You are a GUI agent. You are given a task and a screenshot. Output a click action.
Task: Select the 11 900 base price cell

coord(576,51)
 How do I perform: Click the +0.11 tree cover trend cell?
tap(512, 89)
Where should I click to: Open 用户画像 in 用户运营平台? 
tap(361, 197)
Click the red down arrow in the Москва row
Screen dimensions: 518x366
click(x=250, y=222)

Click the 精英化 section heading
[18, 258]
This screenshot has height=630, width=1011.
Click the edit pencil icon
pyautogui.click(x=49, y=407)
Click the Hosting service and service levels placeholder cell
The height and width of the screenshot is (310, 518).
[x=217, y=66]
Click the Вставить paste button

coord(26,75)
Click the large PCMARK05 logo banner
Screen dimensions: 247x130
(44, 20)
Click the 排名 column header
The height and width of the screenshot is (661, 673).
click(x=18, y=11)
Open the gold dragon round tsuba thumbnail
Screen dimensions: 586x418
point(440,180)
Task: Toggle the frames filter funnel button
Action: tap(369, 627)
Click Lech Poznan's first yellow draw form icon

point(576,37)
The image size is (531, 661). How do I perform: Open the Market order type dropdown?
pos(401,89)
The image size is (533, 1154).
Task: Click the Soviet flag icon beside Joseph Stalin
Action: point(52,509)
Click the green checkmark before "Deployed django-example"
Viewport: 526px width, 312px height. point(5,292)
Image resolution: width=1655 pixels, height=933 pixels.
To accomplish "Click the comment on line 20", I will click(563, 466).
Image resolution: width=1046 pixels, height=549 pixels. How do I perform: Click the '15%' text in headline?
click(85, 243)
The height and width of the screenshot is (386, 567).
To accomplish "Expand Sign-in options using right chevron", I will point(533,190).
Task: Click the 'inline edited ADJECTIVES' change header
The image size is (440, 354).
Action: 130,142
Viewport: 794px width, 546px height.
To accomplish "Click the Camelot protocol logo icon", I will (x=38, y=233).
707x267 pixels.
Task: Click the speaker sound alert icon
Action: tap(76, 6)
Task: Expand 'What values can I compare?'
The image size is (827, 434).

-*-

WHAT THE TASK REQUIRES:
The answer consists solely of the lines from the one containing "Click the green" through the last line of the data above, reproduced exactly.

EXERCISE ANSWER:
Click the green checkmark before "Deployed django-example"
Viewport: 526px width, 312px height. point(5,292)
Image resolution: width=1655 pixels, height=933 pixels.
To accomplish "Click the comment on line 20", I will click(563, 466).
Image resolution: width=1046 pixels, height=549 pixels. How do I perform: Click the '15%' text in headline?
click(85, 243)
The height and width of the screenshot is (386, 567).
To accomplish "Expand Sign-in options using right chevron", I will point(533,190).
Task: Click the 'inline edited ADJECTIVES' change header
The image size is (440, 354).
Action: 130,142
Viewport: 794px width, 546px height.
To accomplish "Click the Camelot protocol logo icon", I will (x=38, y=233).
707x267 pixels.
Task: Click the speaker sound alert icon
Action: tap(76, 6)
Task: Expand 'What values can I compare?'
The image size is (827, 434).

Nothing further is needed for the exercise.